Breakfasters Believe Speaker Gingrich Will Keep His Seat

Tom Foley was in for breakfast the other morning. He's just plain ol' Tom Foley now - no longer the congressman he was for so many years nor the Speaker he was for the last several years. He sits beside you and you once again feel his warmth and good humor and are impressed by his intelligent discourse. So you ask yourself: How in the world did the voters back in his Washington State district decide to vote such a great guy out of office?

I thought of this a short time later when Newt Gingrich was at my side at another Monitor breakfast. Could it be possible - I asked myself - that the voters back in Georgia might throw out a Speaker who only a few months ago possessed almost as much clout as the president?

I tried out this question on several veteran newsmen and got the same answer from them all, uttered with conviction. There would be no surprising upset of Gingrich - his district was filled with conservative Republicans who would keep him in office.

But just before the 1994 congressional elections, my unscientific breakfast-connection questioning had also come up with a unanimous response: Even though the polls showed otherwise, Foley would still win. The voters - according to these veteran journalists - would in the end decide they shouldn't throw away the substantial benefit of having a Speaker from their district. How wrong they were!

Is there a Democratic tide flowing these days - one that might prove my breakfast experts once again to be wrong? To look at the presidential race, one might well think that there is. President Clinton has the kind of big lead among voters nationally that back in the days of Franklin D. Roosevelt would have indicated that the Democrats in November would sweep the country, up and down.

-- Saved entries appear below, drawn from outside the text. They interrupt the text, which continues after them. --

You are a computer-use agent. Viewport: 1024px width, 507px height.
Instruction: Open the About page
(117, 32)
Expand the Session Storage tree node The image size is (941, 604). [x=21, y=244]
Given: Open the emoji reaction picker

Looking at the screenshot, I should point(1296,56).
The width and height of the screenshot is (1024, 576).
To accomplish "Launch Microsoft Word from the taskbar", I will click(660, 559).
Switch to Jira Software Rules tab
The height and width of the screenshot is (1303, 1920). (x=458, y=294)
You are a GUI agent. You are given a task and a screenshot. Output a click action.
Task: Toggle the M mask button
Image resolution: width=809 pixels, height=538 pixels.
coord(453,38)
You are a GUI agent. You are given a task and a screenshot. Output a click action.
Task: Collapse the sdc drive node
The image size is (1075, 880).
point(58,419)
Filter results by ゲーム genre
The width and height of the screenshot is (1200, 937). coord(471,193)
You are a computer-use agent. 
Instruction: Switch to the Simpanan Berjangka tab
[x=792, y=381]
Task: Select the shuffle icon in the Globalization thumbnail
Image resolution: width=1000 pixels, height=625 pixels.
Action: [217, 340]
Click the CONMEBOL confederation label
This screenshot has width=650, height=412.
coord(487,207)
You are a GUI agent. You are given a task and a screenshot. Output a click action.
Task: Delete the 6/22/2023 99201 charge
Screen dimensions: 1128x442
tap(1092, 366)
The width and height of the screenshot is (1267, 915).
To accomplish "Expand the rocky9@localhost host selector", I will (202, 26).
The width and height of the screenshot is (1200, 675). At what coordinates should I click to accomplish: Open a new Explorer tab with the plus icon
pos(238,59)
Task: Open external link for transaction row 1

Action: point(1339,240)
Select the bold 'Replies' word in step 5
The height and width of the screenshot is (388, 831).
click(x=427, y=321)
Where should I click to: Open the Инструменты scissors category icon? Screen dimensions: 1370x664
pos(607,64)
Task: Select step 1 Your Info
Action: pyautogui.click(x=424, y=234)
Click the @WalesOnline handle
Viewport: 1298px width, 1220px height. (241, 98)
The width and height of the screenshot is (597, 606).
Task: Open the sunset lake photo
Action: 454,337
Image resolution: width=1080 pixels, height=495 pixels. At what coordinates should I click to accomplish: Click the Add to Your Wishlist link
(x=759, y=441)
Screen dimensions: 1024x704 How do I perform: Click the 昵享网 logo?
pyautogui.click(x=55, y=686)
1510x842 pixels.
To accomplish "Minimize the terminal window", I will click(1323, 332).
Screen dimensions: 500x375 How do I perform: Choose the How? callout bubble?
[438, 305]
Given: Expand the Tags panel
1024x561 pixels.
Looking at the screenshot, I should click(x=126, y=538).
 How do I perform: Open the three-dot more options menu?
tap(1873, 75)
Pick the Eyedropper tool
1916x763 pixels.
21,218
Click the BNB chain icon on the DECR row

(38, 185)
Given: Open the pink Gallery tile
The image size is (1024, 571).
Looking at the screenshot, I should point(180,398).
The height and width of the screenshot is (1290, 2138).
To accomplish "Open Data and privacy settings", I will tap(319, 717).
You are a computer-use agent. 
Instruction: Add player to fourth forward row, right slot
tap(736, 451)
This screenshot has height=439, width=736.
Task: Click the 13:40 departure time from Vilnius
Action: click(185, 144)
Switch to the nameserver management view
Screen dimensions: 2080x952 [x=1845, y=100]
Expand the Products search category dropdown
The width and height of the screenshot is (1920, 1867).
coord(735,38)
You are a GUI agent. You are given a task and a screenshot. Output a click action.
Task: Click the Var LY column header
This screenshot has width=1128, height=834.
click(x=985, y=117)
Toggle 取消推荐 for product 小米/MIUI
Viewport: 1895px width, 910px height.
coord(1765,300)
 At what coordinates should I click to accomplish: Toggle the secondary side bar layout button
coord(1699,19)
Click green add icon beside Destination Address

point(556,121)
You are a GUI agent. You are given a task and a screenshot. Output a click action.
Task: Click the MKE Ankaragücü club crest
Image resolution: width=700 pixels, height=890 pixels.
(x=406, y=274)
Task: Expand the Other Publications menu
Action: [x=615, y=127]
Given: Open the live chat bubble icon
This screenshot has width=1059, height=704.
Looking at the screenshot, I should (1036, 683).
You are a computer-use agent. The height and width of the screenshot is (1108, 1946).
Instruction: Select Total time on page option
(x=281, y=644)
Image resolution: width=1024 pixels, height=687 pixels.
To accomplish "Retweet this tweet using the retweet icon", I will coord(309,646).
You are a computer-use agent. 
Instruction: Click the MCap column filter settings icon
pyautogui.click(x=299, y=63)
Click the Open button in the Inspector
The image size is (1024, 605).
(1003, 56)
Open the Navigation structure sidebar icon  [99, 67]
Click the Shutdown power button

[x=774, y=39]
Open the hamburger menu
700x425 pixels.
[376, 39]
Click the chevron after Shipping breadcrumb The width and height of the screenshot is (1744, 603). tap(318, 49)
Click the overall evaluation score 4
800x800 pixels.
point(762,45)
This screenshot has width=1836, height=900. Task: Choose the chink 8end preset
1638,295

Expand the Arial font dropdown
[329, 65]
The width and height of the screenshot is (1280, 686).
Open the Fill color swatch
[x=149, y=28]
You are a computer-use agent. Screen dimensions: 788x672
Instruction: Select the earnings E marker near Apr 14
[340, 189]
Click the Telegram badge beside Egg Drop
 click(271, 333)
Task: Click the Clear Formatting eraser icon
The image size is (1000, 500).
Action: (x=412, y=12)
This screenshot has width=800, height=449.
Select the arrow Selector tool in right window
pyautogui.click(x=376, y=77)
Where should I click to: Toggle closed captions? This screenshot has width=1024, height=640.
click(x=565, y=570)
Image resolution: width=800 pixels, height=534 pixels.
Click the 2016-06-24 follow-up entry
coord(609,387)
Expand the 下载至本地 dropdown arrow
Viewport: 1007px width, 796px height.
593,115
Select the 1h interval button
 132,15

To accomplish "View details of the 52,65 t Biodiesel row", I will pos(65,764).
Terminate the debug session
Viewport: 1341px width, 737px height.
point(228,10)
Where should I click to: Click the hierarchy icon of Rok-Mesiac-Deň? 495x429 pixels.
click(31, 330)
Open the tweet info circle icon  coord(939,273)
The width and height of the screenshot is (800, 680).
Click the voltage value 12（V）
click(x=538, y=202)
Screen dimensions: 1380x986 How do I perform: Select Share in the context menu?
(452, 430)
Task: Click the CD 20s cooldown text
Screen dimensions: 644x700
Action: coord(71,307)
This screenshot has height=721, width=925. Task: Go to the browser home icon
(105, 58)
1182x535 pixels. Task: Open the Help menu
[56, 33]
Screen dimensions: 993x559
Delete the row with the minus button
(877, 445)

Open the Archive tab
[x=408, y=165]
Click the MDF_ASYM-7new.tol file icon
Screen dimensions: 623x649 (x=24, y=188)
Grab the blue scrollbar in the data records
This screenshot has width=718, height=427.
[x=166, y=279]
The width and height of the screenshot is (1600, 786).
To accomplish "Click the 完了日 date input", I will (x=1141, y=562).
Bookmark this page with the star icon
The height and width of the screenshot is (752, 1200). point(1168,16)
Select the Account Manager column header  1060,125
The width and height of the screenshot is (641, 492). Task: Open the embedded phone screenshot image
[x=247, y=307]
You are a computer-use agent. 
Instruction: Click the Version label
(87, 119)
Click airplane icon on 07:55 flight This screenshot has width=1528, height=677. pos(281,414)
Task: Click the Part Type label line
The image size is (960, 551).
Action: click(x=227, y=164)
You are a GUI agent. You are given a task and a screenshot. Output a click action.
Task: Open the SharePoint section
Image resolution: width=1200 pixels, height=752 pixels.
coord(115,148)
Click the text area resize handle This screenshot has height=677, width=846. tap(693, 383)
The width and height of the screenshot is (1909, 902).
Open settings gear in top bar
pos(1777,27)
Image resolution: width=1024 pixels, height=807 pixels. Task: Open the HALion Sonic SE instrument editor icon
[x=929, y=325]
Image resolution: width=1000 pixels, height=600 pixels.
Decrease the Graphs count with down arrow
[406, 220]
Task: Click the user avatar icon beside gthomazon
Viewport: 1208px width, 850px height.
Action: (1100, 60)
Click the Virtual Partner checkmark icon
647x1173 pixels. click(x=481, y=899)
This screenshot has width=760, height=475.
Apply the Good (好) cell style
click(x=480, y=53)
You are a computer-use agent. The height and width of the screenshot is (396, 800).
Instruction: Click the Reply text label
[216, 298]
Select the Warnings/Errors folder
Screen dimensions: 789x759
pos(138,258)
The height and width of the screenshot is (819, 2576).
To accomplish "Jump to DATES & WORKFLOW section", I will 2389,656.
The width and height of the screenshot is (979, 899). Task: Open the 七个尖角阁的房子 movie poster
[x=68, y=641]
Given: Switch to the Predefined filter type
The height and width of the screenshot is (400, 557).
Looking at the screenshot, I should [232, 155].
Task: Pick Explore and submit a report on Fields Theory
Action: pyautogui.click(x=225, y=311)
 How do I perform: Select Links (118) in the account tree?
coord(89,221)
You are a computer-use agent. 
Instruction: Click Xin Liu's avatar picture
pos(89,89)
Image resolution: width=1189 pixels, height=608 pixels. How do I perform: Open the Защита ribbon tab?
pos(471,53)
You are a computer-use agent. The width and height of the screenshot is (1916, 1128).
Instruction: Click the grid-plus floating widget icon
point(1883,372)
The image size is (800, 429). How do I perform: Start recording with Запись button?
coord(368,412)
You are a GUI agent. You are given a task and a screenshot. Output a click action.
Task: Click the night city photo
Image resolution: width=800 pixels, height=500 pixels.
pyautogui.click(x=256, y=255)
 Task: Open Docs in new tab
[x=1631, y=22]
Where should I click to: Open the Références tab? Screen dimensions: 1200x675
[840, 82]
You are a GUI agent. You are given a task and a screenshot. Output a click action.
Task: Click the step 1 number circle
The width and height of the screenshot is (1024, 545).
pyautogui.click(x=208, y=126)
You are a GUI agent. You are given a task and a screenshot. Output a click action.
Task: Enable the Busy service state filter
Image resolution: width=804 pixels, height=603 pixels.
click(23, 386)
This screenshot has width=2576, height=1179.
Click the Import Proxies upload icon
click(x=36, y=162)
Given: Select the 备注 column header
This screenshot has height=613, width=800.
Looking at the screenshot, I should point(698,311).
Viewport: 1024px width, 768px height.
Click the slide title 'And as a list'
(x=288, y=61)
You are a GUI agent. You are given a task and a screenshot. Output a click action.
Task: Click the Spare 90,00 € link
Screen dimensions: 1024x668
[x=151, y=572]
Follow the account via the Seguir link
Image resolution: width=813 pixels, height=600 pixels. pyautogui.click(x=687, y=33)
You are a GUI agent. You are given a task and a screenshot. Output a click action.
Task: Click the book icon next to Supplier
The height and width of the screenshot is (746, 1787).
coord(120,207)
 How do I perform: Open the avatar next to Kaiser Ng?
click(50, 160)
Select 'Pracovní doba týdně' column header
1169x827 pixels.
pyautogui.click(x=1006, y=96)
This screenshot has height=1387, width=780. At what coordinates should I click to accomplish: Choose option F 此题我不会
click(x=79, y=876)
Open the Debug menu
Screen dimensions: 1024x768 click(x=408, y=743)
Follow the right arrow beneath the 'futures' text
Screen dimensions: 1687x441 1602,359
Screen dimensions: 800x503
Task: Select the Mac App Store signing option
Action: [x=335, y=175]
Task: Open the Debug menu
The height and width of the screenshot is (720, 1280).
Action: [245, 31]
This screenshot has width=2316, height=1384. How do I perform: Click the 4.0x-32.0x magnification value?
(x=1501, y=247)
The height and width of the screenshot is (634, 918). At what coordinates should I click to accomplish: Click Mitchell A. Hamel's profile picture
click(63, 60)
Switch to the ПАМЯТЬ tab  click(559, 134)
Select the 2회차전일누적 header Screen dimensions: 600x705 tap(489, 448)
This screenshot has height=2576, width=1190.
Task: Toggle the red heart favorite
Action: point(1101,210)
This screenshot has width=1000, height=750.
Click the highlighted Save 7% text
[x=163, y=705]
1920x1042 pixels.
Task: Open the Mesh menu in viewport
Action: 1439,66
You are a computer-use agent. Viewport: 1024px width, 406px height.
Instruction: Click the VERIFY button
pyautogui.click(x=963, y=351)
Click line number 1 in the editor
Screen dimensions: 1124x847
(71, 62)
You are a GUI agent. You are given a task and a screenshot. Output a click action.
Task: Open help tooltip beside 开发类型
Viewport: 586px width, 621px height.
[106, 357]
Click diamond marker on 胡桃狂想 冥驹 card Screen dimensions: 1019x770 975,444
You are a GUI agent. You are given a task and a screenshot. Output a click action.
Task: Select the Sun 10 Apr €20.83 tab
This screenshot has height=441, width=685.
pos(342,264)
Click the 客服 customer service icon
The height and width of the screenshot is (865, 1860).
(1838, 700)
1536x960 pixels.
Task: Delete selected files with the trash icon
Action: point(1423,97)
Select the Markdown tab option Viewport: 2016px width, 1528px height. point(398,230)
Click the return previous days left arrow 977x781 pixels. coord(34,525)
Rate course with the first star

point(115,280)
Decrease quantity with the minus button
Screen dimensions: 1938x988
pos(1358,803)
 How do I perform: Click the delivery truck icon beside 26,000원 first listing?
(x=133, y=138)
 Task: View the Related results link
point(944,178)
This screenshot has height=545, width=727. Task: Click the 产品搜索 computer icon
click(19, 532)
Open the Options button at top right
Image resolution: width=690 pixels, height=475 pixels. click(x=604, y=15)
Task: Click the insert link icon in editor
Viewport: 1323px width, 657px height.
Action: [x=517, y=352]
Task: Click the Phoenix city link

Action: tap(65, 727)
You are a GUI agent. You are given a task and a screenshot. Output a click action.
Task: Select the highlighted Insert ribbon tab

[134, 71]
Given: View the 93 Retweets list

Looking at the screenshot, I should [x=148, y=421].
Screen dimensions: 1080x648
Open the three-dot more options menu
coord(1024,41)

But Mr. Clinton's lead is an uneven one. In states like New York and Massachusetts he is way out in front; but in many states in the South and West the president's lead is slim - or nonexistent. So just as Clinton even now looks to be in a close electoral-count race, the Democrats nationally are also in a close, overall contest for seats in Congress. No big, Roosevelt-type sweep now seems likely. But if somehow Clinton in the end wins by a landslide, including a one-sided electoral victory, then look for Congress to go Democratic again - at least in the House - and for some shocking upsets to occur that could even involve Mr. Gingrich.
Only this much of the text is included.